- [Excerpt to read]:
- - -

Merge "Add spec to use cinder's new attachment API"
This commit is contained in:
462
specs/queens/approved/cinder-new-attach-apis.rst
Normal file
462
specs/queens/approved/cinder-new-attach-apis.rst
Normal file
@@ -0,0 +1,462 @@
|
||||
..
|
||||
This work is licensed under a Creative Commons Attribution 3.0 Unported
|
||||
License.
|
||||
|
||||
http://creativecommons.org/licenses/by/3.0/legalcode
|
||||
|
||||
===================================
|
||||
Use Cinder's new Attach/Detach APIs
|
||||
===================================
|
||||
|
||||
https://blueprints.launchpad.net/nova/+spec/cinder-new-attach-apis
|
||||
|
||||
Make Nova use Cinder's new attach/dettach APIs.
|
||||
|
||||
Problem description
|
||||
===================
|
||||
|
||||
In attempting to implement Cinder multi-attach and trying to get live
|
||||
migration working with all drivers, it has become clear Cinder and Nova
|
||||
interaction is not well understood, and that is leading to both bugs
|
||||
and issues when trying to evolve the interaction between the two projects.
|
||||
|
||||
Lets create a new clean interface between Nova and Cinder.
|
||||
|
||||
You can see details on the new Cinder API here:
|
||||
http://specs.openstack.org/openstack/cinder-specs/specs/ocata/add-new-attach-apis.html
|
||||
|
||||
Use Cases
|
||||
---------
|
||||
|
||||
The main API actions to consider are:
|
||||
|
||||
* Attach a volume to an instance, including during spawning an instance,
|
||||
and calling os-brick to (optionally) connect the volume backend to the
|
||||
hypervisor.
|
||||
The connect is optional because when there is a shared connection from the
|
||||
host to the volume backend, the backend may already be attached.
|
||||
* Detach volume from an instance, including (optionally) calling os-brick to
|
||||
disconnect the volume from the hypervisor host.
|
||||
* Live-migrate an instance, involves setting up the volume connection on the
|
||||
destination host, before kicking off the live-migrate, then removing source
|
||||
host connections once the live-migrate has completed. If there is a rollback
|
||||
the destination host connection is removed.
|
||||
* Migrate and resize are very similar to live-migrate, from this new view of
|
||||
the world.
|
||||
* Evacuate, we know the old host is no longer running, and we need to attach
|
||||
the volume to a new host.
|
||||
* Shelve, we want the volume to stay logically attached to the instance, but
|
||||
we also need to detach it from the host when the instance is offloaded.
|
||||
* For shelved-offloaded case the volume is in a 'reserved' state and not
|
||||
physically attached
|
||||
* Attach/Detach a volume to/from a shelved instance
|
||||
* Use swap volume to migrate a volume between two different Cinder backends.

- - -

Source records

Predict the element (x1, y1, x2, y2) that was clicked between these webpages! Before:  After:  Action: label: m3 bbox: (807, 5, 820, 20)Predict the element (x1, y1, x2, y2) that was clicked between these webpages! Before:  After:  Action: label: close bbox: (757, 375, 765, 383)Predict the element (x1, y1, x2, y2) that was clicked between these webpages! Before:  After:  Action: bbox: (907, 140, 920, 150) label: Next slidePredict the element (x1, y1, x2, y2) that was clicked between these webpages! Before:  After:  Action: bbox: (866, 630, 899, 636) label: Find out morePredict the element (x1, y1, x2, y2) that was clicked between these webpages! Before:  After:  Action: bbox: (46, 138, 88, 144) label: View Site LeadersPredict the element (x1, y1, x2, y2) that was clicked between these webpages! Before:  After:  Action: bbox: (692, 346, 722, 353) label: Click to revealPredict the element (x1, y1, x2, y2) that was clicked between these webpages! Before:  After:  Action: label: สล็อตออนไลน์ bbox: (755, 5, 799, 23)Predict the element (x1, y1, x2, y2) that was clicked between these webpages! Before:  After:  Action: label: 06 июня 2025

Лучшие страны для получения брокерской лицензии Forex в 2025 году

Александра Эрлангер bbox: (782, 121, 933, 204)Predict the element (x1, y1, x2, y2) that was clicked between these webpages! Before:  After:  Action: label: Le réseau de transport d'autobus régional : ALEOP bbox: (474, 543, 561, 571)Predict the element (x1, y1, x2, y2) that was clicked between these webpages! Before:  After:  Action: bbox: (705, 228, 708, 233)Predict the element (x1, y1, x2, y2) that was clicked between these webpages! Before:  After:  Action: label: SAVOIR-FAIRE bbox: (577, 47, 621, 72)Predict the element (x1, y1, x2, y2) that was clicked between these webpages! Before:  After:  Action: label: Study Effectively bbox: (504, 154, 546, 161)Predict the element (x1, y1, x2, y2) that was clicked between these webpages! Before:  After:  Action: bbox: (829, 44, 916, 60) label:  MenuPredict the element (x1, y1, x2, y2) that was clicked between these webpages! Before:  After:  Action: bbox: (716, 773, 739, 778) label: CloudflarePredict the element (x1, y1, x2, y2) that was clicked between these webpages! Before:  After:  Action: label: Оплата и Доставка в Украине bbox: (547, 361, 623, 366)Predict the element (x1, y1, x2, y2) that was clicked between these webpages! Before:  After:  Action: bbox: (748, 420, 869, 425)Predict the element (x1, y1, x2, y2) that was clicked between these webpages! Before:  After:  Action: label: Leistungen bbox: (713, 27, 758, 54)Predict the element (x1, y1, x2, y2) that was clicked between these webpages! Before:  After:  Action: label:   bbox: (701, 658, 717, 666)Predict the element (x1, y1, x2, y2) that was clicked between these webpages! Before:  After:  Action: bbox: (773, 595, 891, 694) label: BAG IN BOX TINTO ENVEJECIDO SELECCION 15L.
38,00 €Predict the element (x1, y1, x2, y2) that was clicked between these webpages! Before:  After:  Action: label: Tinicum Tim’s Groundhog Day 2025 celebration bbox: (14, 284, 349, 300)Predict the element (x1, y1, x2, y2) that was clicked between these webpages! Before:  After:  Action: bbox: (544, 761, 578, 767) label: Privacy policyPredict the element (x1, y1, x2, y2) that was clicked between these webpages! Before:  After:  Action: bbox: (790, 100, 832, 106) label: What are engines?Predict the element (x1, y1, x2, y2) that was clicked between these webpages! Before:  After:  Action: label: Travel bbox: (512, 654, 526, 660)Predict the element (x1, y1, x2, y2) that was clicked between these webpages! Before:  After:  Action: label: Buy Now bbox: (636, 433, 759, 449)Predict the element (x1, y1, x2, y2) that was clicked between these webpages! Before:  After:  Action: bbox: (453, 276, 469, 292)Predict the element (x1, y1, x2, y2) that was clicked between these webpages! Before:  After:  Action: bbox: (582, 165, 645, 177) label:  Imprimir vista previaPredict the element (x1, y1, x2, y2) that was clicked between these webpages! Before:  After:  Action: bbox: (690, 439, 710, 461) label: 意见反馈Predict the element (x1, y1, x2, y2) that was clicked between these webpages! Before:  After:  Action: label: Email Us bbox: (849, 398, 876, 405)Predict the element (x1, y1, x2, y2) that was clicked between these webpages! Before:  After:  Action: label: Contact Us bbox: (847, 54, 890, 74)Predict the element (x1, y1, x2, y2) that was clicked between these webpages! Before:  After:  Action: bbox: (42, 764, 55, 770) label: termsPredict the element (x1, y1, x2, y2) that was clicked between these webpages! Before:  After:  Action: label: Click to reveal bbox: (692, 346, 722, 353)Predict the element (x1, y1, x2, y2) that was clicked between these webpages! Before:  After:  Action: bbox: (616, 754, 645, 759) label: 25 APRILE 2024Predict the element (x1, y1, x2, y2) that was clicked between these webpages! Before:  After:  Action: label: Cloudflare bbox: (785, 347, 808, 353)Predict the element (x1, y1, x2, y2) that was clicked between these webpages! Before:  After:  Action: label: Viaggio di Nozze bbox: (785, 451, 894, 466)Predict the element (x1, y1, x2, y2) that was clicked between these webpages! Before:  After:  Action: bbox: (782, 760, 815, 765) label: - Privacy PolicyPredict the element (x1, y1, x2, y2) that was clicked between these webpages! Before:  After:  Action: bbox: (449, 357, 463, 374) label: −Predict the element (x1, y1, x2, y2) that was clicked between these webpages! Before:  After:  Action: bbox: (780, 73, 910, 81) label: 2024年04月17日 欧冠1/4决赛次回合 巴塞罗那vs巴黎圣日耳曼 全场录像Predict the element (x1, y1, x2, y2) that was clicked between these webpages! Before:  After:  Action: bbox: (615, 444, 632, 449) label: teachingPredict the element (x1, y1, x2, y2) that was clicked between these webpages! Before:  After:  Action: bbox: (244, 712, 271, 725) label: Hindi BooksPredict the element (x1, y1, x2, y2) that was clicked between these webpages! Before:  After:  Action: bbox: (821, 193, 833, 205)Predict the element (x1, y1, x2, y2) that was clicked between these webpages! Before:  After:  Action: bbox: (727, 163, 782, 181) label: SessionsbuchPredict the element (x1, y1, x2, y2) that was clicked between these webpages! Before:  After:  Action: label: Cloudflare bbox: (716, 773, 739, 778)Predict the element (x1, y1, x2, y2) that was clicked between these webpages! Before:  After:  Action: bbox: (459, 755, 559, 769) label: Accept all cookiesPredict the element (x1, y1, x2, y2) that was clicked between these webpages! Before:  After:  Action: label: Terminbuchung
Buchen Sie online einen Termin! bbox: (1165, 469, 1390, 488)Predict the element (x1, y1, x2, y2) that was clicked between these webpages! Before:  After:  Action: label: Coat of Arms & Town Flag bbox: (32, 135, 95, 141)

- - -

- [Objectives]:
• A. Answer these from the Nova and Cinder attach spec:
(i) Which APIs does the spec want Nova to start using?
(ii) Why is calling os-brick to connect the volume backend only optional when attaching?
(iii) During a live-migrate, which connection is removed if there is a rollback?
• B. Pick up the Nova and Cinder attach spec after its last line and write the next part.
The entries come from a different source than the text.

- [Per-task answers]:
• A.
(i) Cinder's new attach/detach APIs.
(ii) When the host has a shared connection to the volume backend, the backend may already be attached.
(iii) The destination host connection.

• B.
|
||||
|
||||
In particular, please note:
|
||||
|
||||
* Volume attachment is specific to a host uuid, instance uuid, and volume uuid
|
||||
* You can have multiple attachments to the same volume, to different instances
|
||||
(on the same host or different hosts), when the volume is marked
|
||||
multi_attach=True
|
||||
* For the same instance uuid and volume uuid, you can have connections on two
|
||||
different hosts, even when multi_attach=False. This is generally used when
|
||||
moving a VM.
|
||||
* Volume connections on a host can be shared with other volumes that are
|
||||
connected to the same volume backend, depending on the chosen driver.
|
||||
As such, need to take care when removing that connection, and not adding two
|
||||
connections by mistake and not removing an in use connection too early.
|
||||
Cinder needs to provide extra information to Nova, in particular, for each
|
||||
attachment, if the connection is shared, and if so, who that connection is
|
||||
currently shared with.
|
||||
|
||||
Proposed change
|
||||
===============
|
||||
|
||||
Cinder now has two different API flows for attach/detach. We need a way to
|
||||
switch from the old API to the new API without affecting any existing
|
||||
instances.
|
||||
|
||||
Firstly, we need to decide when it is safe to use the new API. We need to have
|
||||
the Cinder v3 API configured, and that endpoint should have the micro-version
|
||||
v3.44 available. In addition we should only use the new API when all of the
|
||||
nova-compute nodes have been upgraded. We can detect that by looking up the
|
||||
minimum service version relating to when we add the support for the new
|
||||
Cinder API. Note, this means we will need to increment the service version so
|
||||
we can explicitly detect the support for the new Cinder API.
|
||||
|
||||
If we allow the use of the new API, we can use that for all new attachments.
|
||||
When adding a new attachment we:
|
||||
|
||||
* (api) call attachment_create, with no connector, before API call returns.
|
||||
BDM record is updated with attachment_id.
|
||||
Note, if the volume is not multi_attach=True, it will only allow one
|
||||
instance_uuid to be associated with each volume. While the long term aim
|
||||
is to enable multi-attach, this spec will not attach to any volume that has
|
||||
multi-attach=True. While we could still make a single attachment to the
|
||||
volume, as we rely on cinder to restrict the number of attachments to the
|
||||
volume, for safety we shouldn't allow any attachments if multi_attach=True
|
||||
until we have that support fully implemented in Nova.
|
||||
* (compute) get connector info and use that to call attachment_update.
|
||||
The API now returns with all the information that needs to be given to
|
||||
os-brick to attach the volume backend, and how to attach the VM to that
|
||||
connection to the volume backend.
|
||||
* (compute) Before we can actually connect to the volume we need to wait for
|
||||
the volume to be ready and fully provisioned. If we timeout waiting for the
|
||||
volume to be ready, we fail here and delete the attachment. If this is the
|
||||
first boot of the instance, that will put the instance into the ERROR state.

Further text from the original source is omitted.